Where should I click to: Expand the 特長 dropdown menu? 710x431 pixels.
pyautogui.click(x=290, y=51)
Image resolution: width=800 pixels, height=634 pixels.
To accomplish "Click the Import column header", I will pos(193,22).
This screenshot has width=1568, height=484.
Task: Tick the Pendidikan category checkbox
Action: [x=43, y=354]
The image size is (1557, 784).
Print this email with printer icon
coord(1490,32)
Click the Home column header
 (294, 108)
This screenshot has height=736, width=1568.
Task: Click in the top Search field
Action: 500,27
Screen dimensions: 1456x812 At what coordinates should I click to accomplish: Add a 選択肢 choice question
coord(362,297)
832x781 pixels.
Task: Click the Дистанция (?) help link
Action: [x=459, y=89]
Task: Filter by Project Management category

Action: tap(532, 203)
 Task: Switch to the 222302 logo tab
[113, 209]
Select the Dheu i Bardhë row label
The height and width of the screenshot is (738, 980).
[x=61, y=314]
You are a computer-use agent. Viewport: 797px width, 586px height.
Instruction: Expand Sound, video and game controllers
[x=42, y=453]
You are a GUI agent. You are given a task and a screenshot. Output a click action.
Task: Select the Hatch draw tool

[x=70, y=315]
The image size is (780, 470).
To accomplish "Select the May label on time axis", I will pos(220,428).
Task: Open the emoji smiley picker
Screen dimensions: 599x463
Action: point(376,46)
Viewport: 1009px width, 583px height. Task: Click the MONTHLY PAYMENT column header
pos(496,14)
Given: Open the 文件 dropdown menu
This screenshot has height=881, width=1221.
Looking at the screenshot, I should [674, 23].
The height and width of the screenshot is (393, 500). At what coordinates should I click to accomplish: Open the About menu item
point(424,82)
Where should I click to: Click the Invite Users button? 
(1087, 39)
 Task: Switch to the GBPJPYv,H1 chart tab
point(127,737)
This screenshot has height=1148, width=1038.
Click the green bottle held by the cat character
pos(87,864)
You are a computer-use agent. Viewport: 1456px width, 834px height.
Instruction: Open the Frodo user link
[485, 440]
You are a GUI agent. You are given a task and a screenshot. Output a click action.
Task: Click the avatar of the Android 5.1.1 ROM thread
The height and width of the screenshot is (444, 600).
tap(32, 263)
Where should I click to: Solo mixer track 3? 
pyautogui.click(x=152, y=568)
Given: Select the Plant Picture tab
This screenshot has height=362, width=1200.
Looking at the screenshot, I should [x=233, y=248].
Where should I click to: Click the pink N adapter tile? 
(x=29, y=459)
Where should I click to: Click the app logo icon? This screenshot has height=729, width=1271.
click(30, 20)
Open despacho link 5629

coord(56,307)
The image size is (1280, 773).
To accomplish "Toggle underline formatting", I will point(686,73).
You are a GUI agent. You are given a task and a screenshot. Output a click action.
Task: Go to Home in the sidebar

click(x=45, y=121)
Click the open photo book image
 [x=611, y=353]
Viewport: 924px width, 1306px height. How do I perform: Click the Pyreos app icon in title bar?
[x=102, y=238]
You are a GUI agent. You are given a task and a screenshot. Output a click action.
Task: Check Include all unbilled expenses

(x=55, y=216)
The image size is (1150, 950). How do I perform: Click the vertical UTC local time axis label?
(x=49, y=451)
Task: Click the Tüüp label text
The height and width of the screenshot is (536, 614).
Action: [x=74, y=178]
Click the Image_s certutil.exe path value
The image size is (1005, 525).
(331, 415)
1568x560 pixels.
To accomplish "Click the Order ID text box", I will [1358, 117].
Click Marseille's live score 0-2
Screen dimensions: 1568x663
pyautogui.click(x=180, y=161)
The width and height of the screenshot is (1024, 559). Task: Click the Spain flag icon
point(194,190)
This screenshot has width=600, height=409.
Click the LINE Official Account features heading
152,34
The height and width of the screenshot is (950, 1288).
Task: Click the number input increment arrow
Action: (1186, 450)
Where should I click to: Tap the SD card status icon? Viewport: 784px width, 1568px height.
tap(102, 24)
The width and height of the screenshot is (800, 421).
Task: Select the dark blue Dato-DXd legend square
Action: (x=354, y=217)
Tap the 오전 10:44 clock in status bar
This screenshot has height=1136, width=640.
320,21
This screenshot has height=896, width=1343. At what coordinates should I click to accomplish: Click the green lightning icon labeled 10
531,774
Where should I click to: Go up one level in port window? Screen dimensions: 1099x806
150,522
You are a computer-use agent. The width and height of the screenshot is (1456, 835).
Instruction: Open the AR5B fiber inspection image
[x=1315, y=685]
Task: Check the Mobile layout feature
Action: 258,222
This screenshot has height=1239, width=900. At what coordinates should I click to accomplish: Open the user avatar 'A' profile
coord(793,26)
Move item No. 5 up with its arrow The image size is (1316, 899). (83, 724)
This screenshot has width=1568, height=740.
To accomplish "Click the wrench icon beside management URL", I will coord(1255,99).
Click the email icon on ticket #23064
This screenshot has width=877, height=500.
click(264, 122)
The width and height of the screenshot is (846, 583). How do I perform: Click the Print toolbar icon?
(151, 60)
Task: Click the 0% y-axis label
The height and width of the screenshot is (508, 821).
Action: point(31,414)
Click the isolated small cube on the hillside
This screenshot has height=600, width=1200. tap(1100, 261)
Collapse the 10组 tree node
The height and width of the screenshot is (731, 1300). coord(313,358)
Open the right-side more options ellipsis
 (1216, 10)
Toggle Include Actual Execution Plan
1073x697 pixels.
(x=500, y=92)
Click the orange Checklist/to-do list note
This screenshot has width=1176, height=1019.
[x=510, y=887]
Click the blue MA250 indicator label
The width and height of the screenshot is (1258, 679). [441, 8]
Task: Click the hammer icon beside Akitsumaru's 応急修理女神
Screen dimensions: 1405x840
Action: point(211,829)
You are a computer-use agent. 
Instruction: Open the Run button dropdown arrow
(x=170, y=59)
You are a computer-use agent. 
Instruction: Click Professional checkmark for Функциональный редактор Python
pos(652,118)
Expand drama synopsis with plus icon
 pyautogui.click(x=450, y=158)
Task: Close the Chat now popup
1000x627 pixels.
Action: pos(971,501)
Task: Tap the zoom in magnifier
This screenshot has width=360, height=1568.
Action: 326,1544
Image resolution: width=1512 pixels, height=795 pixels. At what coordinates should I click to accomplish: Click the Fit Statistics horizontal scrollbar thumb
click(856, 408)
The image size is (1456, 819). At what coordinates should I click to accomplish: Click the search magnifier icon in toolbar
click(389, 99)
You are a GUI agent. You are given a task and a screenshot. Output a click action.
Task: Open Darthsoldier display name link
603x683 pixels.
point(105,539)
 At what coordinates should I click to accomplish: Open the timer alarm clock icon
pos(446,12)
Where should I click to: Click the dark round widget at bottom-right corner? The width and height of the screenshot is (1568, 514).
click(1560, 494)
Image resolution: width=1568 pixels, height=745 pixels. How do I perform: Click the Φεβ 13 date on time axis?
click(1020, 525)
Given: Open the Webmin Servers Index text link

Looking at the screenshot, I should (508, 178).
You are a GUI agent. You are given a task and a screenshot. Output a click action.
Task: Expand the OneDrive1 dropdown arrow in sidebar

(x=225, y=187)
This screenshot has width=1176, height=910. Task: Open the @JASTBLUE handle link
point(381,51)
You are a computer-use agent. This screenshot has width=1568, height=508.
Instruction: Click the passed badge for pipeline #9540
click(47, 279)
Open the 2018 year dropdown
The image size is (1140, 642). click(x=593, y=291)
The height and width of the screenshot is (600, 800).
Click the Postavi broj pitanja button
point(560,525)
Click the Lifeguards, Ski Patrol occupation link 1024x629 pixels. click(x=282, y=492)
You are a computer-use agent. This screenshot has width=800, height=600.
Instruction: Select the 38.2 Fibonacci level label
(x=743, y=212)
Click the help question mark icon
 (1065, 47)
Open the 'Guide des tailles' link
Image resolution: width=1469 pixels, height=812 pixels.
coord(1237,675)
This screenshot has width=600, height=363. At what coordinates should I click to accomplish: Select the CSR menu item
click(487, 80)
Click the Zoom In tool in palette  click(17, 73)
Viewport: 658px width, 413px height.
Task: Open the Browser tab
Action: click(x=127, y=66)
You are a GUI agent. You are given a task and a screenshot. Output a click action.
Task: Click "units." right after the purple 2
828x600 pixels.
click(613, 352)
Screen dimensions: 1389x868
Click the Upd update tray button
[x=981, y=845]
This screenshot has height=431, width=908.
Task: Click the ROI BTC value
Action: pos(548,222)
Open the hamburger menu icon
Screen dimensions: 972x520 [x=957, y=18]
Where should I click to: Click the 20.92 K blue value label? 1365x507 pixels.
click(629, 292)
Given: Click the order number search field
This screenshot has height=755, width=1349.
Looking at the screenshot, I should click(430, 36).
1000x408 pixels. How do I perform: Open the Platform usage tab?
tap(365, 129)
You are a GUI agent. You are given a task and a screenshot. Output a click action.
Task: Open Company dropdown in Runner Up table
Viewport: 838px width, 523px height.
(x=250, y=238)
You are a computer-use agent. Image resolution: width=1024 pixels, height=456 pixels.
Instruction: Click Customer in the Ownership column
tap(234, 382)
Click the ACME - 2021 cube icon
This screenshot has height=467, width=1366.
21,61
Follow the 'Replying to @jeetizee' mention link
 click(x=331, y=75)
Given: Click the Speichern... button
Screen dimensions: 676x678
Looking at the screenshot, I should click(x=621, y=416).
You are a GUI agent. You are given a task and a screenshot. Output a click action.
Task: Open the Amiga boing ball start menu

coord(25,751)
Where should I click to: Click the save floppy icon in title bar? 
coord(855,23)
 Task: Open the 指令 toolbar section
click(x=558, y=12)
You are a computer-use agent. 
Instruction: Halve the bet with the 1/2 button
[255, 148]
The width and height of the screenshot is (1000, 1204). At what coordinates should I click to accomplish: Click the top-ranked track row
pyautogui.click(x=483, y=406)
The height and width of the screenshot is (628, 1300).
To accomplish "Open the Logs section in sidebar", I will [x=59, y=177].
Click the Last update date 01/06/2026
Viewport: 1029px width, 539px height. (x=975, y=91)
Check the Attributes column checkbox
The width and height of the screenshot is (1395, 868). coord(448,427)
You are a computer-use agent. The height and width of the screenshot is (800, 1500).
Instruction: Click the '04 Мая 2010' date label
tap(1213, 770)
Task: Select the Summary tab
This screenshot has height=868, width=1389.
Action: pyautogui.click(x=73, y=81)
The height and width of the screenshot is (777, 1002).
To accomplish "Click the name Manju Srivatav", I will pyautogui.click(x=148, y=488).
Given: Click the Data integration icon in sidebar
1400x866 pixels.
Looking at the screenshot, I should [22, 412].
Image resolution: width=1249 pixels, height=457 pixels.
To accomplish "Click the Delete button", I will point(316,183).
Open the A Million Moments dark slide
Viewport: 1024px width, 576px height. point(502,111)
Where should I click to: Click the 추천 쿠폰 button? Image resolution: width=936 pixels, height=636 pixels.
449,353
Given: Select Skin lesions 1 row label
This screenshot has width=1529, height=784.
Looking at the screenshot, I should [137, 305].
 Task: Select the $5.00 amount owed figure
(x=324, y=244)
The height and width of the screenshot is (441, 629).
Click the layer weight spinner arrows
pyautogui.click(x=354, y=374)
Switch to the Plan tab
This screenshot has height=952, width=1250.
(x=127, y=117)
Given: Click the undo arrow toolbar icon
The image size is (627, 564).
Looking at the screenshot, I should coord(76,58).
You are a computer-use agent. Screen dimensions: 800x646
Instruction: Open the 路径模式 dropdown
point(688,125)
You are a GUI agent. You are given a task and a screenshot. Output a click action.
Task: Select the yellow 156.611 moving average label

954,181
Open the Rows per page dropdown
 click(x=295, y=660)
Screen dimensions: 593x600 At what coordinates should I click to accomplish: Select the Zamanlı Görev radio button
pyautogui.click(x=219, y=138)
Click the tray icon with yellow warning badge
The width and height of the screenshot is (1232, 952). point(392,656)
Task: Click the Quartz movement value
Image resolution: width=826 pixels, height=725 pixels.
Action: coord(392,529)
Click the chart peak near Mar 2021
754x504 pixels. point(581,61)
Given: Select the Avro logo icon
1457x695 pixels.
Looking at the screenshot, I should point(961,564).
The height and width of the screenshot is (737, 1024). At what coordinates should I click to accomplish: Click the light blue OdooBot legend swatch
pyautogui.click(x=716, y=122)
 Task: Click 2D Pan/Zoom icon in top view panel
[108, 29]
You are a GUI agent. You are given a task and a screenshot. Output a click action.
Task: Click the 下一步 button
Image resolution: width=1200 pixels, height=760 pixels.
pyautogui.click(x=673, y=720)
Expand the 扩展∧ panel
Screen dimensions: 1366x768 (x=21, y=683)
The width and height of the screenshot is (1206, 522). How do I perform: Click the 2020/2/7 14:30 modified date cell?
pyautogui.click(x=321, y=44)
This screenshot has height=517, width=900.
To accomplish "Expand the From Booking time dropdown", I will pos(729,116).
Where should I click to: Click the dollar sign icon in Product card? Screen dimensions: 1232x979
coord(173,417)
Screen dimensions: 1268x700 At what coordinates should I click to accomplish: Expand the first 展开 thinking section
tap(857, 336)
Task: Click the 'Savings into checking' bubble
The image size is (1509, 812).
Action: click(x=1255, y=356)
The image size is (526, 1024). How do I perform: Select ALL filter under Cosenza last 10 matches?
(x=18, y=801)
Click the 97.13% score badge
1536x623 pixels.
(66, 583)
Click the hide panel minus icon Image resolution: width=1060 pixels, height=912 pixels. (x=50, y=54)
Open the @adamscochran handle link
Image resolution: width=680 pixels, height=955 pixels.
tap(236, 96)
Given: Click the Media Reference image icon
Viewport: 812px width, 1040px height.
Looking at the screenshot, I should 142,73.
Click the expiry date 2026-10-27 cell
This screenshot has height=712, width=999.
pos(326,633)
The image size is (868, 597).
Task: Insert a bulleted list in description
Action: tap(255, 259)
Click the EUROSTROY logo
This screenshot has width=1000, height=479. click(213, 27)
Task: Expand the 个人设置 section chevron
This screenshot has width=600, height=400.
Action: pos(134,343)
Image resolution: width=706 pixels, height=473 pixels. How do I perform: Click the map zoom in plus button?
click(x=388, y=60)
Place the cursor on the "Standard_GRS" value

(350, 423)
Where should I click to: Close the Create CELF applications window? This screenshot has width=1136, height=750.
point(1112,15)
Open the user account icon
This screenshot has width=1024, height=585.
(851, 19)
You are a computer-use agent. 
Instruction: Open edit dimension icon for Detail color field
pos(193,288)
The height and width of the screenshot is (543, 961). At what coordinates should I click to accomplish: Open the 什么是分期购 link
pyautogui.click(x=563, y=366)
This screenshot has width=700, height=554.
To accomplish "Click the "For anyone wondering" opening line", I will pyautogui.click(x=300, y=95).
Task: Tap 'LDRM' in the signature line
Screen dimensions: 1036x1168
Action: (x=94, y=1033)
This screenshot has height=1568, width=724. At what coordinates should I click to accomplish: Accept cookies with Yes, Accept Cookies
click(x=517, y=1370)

■ ■ ■ ■

*What this task involves*: Filter the lines above, keeping and copying those that contain "score".

*Answer below*:
Click Marseille's live score 0-2
Click the 97.13% score badge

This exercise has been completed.